**WHAT THIS TASK INVOLVES:** Copy the records verbatim, from the line containing "The height and width of the screenshot is (718, 1568)." through the line containing "will (1220, 508).", including both of those lines.
┌────────
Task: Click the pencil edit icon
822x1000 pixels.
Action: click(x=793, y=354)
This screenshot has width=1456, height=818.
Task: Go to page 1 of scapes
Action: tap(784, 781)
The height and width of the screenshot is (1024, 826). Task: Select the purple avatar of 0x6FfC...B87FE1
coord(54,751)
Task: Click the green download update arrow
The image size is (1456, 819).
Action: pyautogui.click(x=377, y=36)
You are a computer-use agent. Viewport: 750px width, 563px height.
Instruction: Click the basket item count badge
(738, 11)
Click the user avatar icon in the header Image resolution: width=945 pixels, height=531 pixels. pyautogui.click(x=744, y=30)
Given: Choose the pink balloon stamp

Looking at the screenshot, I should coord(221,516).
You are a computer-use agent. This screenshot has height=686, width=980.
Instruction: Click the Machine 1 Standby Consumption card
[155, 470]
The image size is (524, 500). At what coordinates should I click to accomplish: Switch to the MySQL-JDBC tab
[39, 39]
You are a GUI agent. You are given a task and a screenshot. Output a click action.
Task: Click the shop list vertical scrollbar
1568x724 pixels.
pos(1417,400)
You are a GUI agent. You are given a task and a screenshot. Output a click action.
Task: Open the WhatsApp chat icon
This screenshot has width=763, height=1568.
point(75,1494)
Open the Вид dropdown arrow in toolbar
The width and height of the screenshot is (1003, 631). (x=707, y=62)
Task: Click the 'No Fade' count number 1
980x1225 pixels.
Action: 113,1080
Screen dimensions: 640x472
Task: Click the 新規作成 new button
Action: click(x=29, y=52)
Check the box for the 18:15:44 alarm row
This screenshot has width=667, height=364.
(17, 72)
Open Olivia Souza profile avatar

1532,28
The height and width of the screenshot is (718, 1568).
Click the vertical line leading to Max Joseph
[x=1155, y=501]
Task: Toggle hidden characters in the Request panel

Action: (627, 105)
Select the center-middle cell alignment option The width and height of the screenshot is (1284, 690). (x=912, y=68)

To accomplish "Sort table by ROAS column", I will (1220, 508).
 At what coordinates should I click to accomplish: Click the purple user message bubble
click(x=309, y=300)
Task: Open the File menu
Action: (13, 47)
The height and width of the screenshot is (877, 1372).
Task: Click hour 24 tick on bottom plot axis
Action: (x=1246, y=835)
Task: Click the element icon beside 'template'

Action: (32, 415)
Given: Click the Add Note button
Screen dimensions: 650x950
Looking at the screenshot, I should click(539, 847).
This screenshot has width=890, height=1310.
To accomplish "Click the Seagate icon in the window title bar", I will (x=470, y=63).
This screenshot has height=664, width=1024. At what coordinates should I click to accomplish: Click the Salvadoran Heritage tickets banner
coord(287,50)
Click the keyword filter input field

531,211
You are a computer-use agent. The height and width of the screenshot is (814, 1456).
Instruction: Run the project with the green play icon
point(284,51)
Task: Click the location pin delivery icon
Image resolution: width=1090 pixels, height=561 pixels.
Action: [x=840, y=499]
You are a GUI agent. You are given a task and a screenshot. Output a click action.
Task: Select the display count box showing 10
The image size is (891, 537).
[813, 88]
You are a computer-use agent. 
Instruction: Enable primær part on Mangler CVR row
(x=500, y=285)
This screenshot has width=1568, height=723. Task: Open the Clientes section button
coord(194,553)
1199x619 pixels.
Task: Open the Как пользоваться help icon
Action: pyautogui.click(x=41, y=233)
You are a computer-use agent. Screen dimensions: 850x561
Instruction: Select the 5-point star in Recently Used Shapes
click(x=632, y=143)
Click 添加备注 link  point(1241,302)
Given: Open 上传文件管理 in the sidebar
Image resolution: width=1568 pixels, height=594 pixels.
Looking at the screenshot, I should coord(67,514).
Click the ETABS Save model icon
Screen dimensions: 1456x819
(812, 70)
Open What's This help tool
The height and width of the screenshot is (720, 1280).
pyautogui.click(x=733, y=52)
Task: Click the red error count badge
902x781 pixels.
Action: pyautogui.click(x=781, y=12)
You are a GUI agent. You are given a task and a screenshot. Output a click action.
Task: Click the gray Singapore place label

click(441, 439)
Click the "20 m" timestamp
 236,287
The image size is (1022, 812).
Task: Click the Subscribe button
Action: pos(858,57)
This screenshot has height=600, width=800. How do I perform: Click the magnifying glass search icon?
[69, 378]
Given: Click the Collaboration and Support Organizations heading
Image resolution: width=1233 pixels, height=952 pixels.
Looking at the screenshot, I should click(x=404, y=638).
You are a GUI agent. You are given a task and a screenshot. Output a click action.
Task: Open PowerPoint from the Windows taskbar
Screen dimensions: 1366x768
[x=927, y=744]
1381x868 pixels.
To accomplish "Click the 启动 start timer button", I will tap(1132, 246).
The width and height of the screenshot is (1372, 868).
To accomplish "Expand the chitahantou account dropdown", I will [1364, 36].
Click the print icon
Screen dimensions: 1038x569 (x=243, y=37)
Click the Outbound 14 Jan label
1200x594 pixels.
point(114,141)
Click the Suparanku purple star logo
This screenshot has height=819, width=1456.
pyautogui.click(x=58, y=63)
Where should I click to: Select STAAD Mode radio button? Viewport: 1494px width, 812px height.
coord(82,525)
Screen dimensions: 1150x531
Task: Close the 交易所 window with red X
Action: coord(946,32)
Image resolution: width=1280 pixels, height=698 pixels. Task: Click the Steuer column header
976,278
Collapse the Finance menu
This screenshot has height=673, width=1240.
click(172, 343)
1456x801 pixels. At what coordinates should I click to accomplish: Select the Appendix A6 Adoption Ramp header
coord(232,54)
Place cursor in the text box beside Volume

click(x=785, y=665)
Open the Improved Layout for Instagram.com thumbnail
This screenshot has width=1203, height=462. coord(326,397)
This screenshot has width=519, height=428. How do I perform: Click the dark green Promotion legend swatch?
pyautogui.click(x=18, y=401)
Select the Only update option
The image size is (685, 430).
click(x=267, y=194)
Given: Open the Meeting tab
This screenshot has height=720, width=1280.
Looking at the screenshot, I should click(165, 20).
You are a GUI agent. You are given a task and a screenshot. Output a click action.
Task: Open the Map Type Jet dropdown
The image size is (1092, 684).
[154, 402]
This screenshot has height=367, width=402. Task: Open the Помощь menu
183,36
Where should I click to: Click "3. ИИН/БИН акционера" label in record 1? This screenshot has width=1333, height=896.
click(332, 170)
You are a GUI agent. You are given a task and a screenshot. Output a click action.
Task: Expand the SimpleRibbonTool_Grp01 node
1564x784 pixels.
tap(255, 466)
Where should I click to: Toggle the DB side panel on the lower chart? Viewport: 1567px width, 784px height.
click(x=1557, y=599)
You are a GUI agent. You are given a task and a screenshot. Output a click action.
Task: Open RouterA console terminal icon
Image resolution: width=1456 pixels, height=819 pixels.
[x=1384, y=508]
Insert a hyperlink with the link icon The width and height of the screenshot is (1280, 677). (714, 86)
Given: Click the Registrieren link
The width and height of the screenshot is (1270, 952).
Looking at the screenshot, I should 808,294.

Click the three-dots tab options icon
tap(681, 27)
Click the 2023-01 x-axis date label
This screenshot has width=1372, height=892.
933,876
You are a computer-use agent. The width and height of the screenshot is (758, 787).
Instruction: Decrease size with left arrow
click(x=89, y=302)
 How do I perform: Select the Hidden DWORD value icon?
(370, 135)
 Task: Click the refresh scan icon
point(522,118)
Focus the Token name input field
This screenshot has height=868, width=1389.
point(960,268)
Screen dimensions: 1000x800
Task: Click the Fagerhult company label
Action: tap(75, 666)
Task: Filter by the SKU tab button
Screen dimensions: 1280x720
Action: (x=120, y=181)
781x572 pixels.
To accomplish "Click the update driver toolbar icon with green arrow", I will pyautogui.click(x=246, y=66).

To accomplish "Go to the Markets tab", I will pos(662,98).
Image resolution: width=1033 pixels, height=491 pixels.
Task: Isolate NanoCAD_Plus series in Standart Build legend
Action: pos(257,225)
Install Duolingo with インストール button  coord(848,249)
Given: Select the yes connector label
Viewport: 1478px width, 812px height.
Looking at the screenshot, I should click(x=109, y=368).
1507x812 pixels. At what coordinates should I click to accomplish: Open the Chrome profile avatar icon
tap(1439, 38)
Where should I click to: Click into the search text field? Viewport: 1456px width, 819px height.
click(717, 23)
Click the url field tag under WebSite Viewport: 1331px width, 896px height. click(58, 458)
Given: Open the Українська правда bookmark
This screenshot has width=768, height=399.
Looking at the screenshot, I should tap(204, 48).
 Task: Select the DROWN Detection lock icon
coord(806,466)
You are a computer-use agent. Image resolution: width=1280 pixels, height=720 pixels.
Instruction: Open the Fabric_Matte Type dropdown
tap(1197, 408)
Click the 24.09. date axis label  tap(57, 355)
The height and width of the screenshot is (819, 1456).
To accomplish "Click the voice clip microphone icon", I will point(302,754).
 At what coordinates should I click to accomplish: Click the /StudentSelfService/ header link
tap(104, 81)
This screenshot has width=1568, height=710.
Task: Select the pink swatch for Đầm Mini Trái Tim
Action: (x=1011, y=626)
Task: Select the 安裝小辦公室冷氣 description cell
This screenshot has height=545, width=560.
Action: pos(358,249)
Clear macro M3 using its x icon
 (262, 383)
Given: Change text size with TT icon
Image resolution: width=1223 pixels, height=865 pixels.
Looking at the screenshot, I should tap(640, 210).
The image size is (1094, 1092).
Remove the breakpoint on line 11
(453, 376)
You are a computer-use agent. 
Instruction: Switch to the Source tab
└────────
**RESPONSE TO THE EXERCISE:**
The height and width of the screenshot is (718, 1568).
Click the vertical line leading to Max Joseph
[x=1155, y=501]
Task: Toggle hidden characters in the Request panel

Action: (627, 105)
Select the center-middle cell alignment option The width and height of the screenshot is (1284, 690). (x=912, y=68)

To accomplish "Sort table by ROAS column", I will (1220, 508).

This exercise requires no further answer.